The White Sox and Red Sox used the exact same strategy in the 10th inning. It only worked for the latter, though, and so Boston's second straight walk-off turned the start of a promising road trip into a frustrating split.
Ronald Belisario started the 10th with a leadoff walk. Mookie Betts followed with a sac bunt, and Belisario walked Stephen Drew to put the double play in order. That never happened, because while Belisario induced a grounder from pinch hitter Mike Carp, it wasn't what he wanted. He missed Tyler Flowers' mitt by a whole plate on the sinker, giving Carp the opportunity to extend his arms and beat the shift the other way to drive in the game-winning run.

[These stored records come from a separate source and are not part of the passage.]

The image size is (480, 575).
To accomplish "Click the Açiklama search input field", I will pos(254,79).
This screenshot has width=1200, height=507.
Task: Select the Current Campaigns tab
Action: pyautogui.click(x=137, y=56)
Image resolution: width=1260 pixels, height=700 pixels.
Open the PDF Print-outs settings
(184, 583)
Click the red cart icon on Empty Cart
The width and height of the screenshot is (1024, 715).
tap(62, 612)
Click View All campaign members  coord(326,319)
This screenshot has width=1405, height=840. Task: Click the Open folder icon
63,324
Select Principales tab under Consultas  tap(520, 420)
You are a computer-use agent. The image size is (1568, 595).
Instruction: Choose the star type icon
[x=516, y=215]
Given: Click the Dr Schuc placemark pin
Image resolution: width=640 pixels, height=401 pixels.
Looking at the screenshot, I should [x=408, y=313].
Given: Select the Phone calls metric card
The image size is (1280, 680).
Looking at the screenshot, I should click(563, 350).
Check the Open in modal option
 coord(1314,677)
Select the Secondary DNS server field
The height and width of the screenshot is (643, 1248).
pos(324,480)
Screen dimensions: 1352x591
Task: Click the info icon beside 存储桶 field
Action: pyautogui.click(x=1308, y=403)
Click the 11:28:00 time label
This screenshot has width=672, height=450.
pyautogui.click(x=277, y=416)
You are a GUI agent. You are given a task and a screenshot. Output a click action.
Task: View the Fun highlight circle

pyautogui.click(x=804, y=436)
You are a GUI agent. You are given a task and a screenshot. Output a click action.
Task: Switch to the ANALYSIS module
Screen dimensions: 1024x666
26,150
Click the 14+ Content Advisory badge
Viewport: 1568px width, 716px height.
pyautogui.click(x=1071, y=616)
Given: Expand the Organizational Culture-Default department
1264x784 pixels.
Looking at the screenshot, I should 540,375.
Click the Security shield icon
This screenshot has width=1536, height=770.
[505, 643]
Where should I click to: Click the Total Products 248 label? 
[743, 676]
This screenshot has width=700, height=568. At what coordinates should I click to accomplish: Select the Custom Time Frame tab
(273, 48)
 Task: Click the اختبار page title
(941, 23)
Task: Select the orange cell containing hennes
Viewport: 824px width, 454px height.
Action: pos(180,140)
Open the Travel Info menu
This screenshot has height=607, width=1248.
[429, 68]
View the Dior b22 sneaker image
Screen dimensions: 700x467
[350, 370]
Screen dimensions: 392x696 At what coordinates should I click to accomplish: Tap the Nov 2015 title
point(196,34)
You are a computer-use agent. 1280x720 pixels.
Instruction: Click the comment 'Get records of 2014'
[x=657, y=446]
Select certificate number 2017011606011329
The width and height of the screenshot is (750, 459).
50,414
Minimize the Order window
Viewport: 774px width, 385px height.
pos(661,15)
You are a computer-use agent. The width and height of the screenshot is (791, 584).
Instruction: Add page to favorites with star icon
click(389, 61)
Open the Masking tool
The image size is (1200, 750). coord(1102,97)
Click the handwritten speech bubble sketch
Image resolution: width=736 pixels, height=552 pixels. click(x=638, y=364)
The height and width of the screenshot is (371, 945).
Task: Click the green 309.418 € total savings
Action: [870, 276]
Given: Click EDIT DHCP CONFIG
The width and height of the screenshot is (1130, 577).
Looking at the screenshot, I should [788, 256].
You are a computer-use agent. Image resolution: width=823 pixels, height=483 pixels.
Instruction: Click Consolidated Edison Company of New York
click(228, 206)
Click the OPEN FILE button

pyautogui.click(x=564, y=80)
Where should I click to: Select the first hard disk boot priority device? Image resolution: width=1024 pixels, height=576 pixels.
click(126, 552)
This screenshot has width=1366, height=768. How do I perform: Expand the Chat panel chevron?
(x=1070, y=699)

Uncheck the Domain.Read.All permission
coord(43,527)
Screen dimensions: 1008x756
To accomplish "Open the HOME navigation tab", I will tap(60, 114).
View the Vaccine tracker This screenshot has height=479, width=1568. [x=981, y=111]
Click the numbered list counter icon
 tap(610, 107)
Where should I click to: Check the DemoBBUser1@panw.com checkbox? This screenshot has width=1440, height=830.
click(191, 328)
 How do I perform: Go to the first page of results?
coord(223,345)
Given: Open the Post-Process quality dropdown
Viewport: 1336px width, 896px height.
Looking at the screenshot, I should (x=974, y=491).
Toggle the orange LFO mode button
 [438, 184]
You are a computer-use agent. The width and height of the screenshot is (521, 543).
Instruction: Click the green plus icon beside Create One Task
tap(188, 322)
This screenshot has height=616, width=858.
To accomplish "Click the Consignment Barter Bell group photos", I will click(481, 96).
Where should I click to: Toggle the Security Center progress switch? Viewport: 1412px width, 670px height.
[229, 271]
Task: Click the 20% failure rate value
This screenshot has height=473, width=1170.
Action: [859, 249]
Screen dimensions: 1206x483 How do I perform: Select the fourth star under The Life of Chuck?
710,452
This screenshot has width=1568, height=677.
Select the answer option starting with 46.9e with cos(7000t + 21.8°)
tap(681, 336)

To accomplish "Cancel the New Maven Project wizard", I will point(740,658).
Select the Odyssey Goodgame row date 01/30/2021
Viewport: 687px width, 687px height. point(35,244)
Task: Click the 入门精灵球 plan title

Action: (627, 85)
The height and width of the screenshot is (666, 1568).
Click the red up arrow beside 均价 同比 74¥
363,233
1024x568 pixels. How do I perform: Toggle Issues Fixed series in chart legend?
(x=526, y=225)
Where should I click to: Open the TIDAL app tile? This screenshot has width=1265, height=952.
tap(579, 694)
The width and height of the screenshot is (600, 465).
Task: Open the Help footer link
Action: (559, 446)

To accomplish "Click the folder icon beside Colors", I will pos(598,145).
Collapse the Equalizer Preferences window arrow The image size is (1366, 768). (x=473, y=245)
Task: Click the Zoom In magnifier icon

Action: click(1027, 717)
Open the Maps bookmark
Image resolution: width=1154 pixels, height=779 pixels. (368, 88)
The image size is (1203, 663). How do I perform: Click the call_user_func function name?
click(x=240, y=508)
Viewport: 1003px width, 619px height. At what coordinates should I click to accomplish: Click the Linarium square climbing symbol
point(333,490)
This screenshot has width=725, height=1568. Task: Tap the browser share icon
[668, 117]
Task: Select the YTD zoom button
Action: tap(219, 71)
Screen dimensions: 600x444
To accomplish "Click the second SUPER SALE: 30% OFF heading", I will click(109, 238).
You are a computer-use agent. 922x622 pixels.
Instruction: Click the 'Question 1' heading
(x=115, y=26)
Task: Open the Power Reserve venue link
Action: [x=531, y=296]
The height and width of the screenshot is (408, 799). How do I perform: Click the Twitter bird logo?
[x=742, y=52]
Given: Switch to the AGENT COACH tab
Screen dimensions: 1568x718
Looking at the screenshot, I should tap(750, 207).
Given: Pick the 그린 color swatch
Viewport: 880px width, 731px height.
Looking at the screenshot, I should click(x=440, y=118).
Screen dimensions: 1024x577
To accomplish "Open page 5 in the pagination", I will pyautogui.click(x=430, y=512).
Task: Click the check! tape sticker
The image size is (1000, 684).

So the sac bunt worked for the Red Sox, but Robin Ventura didn't get to enjoy the same exciting results -- and he didn't really deserve to.
Adam Eaton led off the ninth with a single off Andrew Miller, and Gordon Beckham bunted him to second. It might've been a smart call when looking only at Beckham, who was 0-for-4 with three strikeouts on the day. However, taking a productive out from a struggling hitter ended up taking the bat out of the hands of the Sox' most productive hitter, as Miller walked Jose Abreu to face two more Cubans. Dayan Viciedo and Alexei Ramirez could only hit nubbers, and Miller handled both of them for a quiet end to a promising inning.
This game posed a lot of individual choices for Ventura, especially in the ninth inning, which the White Sox entered trailing 3-1. After Ramirez reached on an infield to start the ninth (he beat Koju Uehara to the bag on a ball Mike Napoli should have let the second baseman field) and the bottom of the order coming up, Ventura had a few options for upgrades over the next few batters.
Bad idea: He let Paul Konerko hit for himself instead of using Adam Dunn, and Konerko struck out looking on three straight strikes after starting the at-bat with three straight balls, although strike one looked high.
Good idea: He pinch-hit Conor Gillaspie for Moises Sierra, and Gillaspie wrapped a 1-0 Uehara splitter around the Pesky Pole to tie the game. After missing the opener with a sore knee, Gillaspie homered in each of the last three games at Fenway.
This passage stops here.